TV-Energietests: Samsung weist Vorwürfe zurück

Elektronik
02.10.2015 10:27
Samsung wehrt sich im Nachgang des VW-Skandals gegen einen Schummel-Verdacht bei Energietests seiner Fernseher. Der weltgrößte TV-Hersteller wies mit Nachdruck den Vorwurf zurück, eine Funktion seiner Fernseher diene dazu, den Stromverbrauch in Tests zu drücken.

Das Verfahren mit dem Namen "Motion lighting" senkt die Bildschirmhelligkeit, wenn Bewegungen dargestellt werden.
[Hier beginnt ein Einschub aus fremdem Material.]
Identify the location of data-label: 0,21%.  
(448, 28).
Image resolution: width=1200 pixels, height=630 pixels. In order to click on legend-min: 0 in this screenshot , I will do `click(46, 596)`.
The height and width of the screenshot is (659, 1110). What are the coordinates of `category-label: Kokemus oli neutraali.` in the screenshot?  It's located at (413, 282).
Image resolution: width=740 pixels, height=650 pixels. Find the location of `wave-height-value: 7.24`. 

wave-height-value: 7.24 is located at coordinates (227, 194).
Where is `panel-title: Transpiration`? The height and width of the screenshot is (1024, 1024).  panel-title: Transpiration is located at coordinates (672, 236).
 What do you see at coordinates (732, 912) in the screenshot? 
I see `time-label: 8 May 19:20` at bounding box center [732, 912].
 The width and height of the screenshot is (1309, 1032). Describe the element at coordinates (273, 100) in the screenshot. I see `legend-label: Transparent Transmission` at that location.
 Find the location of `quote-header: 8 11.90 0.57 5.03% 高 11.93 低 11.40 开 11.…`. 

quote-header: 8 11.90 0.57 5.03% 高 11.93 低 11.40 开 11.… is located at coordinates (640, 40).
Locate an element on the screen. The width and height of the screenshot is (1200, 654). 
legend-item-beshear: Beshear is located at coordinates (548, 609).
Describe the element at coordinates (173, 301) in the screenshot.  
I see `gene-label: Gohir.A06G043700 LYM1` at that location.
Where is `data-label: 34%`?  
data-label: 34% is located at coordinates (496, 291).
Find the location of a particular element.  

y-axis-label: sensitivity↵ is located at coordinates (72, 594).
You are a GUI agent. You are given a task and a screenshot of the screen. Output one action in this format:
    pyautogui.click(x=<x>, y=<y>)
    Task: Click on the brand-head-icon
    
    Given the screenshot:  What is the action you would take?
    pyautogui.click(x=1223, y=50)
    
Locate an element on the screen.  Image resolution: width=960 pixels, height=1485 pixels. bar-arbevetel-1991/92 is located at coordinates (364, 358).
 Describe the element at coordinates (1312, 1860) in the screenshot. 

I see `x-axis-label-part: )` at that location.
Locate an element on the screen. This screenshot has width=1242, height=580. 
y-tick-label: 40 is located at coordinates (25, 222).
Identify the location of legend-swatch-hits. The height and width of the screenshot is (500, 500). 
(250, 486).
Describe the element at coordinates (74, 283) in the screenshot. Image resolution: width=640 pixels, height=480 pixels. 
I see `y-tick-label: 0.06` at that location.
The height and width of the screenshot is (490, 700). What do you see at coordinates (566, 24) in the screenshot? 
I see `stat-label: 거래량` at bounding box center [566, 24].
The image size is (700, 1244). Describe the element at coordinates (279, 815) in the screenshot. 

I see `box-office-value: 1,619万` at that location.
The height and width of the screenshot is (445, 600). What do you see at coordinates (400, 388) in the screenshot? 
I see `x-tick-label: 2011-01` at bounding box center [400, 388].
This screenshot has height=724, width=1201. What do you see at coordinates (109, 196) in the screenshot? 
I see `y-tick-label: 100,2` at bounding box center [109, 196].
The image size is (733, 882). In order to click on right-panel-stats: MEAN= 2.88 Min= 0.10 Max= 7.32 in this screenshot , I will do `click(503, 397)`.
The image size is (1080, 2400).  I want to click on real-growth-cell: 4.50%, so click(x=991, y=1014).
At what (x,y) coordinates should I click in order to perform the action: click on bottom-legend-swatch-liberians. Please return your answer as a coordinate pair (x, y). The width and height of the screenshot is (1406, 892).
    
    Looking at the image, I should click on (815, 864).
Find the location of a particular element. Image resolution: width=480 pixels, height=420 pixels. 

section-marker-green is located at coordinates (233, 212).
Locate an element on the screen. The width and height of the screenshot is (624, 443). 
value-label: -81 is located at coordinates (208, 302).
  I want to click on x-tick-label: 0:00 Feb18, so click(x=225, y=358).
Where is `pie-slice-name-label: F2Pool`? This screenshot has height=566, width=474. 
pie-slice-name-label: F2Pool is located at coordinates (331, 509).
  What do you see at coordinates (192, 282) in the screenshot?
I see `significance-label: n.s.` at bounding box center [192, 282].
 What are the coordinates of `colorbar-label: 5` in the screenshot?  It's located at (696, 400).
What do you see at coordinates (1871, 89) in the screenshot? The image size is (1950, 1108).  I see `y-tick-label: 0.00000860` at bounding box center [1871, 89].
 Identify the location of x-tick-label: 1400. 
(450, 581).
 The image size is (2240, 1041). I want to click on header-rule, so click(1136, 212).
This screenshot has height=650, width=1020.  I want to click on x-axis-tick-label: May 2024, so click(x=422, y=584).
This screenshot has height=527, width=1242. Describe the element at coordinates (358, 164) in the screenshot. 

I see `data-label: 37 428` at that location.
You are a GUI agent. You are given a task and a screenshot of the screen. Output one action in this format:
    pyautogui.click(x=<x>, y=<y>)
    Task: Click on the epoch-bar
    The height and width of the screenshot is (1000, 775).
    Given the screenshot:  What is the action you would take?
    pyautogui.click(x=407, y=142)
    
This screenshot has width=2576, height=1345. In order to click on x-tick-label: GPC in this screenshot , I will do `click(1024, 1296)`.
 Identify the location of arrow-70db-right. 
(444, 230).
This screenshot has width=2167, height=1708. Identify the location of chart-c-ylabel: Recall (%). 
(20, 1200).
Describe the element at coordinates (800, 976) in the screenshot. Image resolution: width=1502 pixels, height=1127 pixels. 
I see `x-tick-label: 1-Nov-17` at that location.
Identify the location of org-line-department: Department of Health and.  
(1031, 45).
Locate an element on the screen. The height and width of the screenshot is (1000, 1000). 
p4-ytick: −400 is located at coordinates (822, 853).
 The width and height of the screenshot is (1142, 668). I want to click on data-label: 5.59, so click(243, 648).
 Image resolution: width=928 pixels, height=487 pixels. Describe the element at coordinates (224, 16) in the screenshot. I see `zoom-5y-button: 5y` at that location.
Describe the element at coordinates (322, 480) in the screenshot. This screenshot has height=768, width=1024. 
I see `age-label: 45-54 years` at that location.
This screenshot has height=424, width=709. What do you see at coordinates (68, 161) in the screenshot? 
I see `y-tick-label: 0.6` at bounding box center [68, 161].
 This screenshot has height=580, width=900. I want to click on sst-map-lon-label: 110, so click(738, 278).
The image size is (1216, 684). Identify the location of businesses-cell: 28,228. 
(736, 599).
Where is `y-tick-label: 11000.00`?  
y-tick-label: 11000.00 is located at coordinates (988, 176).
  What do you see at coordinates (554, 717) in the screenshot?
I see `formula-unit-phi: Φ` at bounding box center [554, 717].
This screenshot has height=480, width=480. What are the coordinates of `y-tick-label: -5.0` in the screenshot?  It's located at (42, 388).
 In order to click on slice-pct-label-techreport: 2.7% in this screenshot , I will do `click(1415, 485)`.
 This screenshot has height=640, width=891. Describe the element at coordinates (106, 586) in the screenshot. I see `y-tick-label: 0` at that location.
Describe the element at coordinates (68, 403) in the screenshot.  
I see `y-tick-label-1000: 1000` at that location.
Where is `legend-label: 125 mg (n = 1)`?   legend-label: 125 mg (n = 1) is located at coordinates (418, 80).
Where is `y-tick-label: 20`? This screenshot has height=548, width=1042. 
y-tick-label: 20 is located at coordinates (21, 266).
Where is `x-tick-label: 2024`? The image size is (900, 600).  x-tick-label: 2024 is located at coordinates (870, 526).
Samsung betonte, dass die Funktion bei verkauften Fernsehern standardmäßig aktiviert sei.

Sie schalte sich aber ab, wenn die Nutzer die Einstellungen änderten. Der britische "Guardian" hatte am Donnerstag unter Berufung auf noch unveröffentlichte Labortests geschrieben, durch die Funktion hätten Fernseher in Tests weniger Energie verbraucht als im realen Betrieb.

VW-Skandal erfasst nun auch Elektronikbranche
Der VW-Dieselskandal bei VW, bei dem Software den Testmodus erkannte und die Schadstoffemissionen herunterschraubte, lenkte auch neue Aufmerksamkeit auf ähnliche Vorwürfe in der Elektronikbranche.

So sprach die schwedische Energie-Agentur in diesem Jahr davon, dass einige Fernseher die vorgeschriebenen Testvideos erkennen und sich darauf einstellen könnten.

Schummeleien bei Smartphones und Kühlschränken
Die europäische Umweltschutzorganisation EEB verwies in diesem Zusammenhang auch auf einen früheren Fall aus Australien, in dem ein Kühlschrank in einen Energiesparmodus schaltete, wenn er ähnliche Raumbedingungen wie in einem Testlabor entdeckte.

Einigen Smartphone-Herstellern wird außerdem schon länger vorgeworfen, einige ihrer Geräte könnten typische Rechentests erkennen und zeigten dann eine höhere Leistung.